[start of DOCUMENT EXCERPT]

Exploring the origins, ethics and future of changemaking

The world doesn’t need to be changed

In Theories of Change on May 21, 2012 at 10:48 am

A conversation with my friend Ehon on the weekend prompted this post. I shared with him a story of a girl I recently met in San Francisco who by way of introducing herself, asked me a question: “So what are you doing to save the world?”

This kind of question usually grates on me, and probably because when I was her age I also had this drive in my life to “save the world”. When I hear it spoken I recall my own innocent desire to be of service in the world; a drive that while having good intentions actually came from a very limited perspective. Of course, to cut-some-slack and be a little graceful towards myself and the girl I met in San Francisco, it is not surprising that we came to the view that the world needed to be changed.

The world is currently facing many ‘challenges’ including food security, health crises, climate change and in some parts of the world – war and economic collapse. On top of this, the social consciousness is littered with images, stories and examples of this need ‘to save’. From superhero stories to the modern day samaritan-come-changemaker, we celebrate people who save others from vulnerability. It is no wonder that when we see images of vulnerability and suffering, that our first instinct is to save them.

It is difficult for me to pinpoint the moment that I realised the world doesn’t need to be changed, but it started somewhere around the discovery of the principle of Soul. I discussed this in the post on Ego and Entrepreneurship, whereby I can identify myself not in the human consciousness, but in the spiritual consciousness. I have a higher identity beyond myself as Benny Callaghan. This is a kind of “I am a spiritual being having a human experience, rather than a human being having a spiritual experience” kind of thing.

[end of DOCUMENT EXCERPT]

=== TO-DO LIST ===
**A.** In the blog post about changing the world, what question did the girl in San Francisco ask when she introduced herself?
**B.** Carry on the blog post about changing the world from the point where it stops.

[start of DATASET CONTENT]

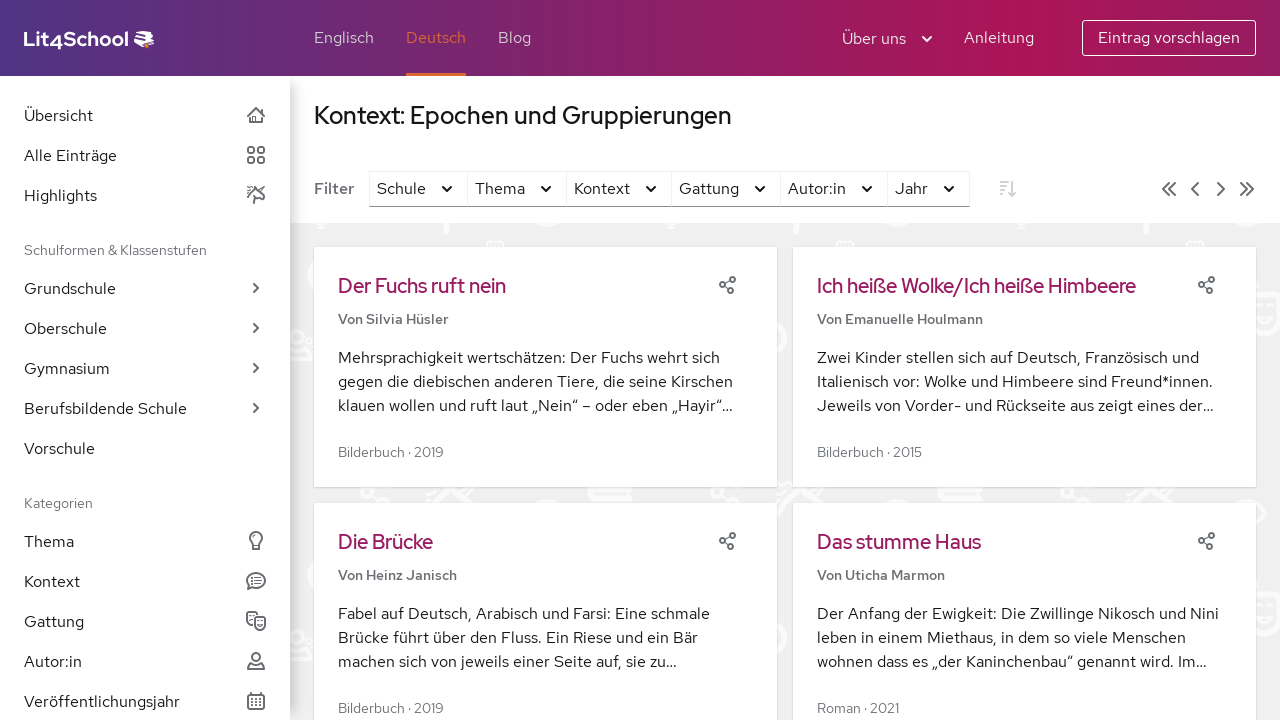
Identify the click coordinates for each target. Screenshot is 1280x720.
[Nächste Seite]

[end of DATASET CONTENT]
[start of DATASET CONTENT]

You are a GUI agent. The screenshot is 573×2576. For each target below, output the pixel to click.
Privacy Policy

[end of DATASET CONTENT]

=== THE REPLIES ===
**A.** She asked, "So what are you doing to save the world?"

**B.**
Part of this realisation was that there is more to the world than the human consciousness. Until this time I had succumbed to the popular worldview that humans were the most powerful force on the planet. This is very naive, and one only has to look at the trouble we collectively got ourselves into to see that. There are many forces affecting the world today beyond physical forces (geologic change, climate, physics) and human forces (politics, economics, societal change). There are also powerful forces that are largely invisible to many on the planet, making them no less powerful or significant.

Ehon and I got talking on the weekend about theories of change. We both shared the idea that the only person we could change was ourselves. I would also suggest that ethically the only person we should change is ourselves. Who are we to know what is best for another, or why they are experiencing the challenges they are facing? Even if we did have such wisdom about others and the world, it is only the Ego that thinks it is the one doing the changing.

So what does this mean? Do you just sit back and watch the world and its blessings unfold?

There is a strong distinction between interference and involvement. Taking a higher view of a situation and realising that there are more factors at play than us as humans does not mean that we don’t get involved. The ethics of when and how to act is one of the purposes of this blog. I believe that there are powerful ways to act and get involved in ‘change-work’, and have witnessed some beautiful and creative ways that respect the freedom of others. That aside, the one thing that we can do regardless of our situation is to change ourselves.

I am not here to change the world; I am here to be of service to the greater good as the world changes. I know that this journey involves me primarily changing myself. There is a distinction here which I am still trying to understand. And bless the energy of wanting to ‘save the world’. It is still a beautiful thing to step outside of yourself and see yourself as part of something bigger.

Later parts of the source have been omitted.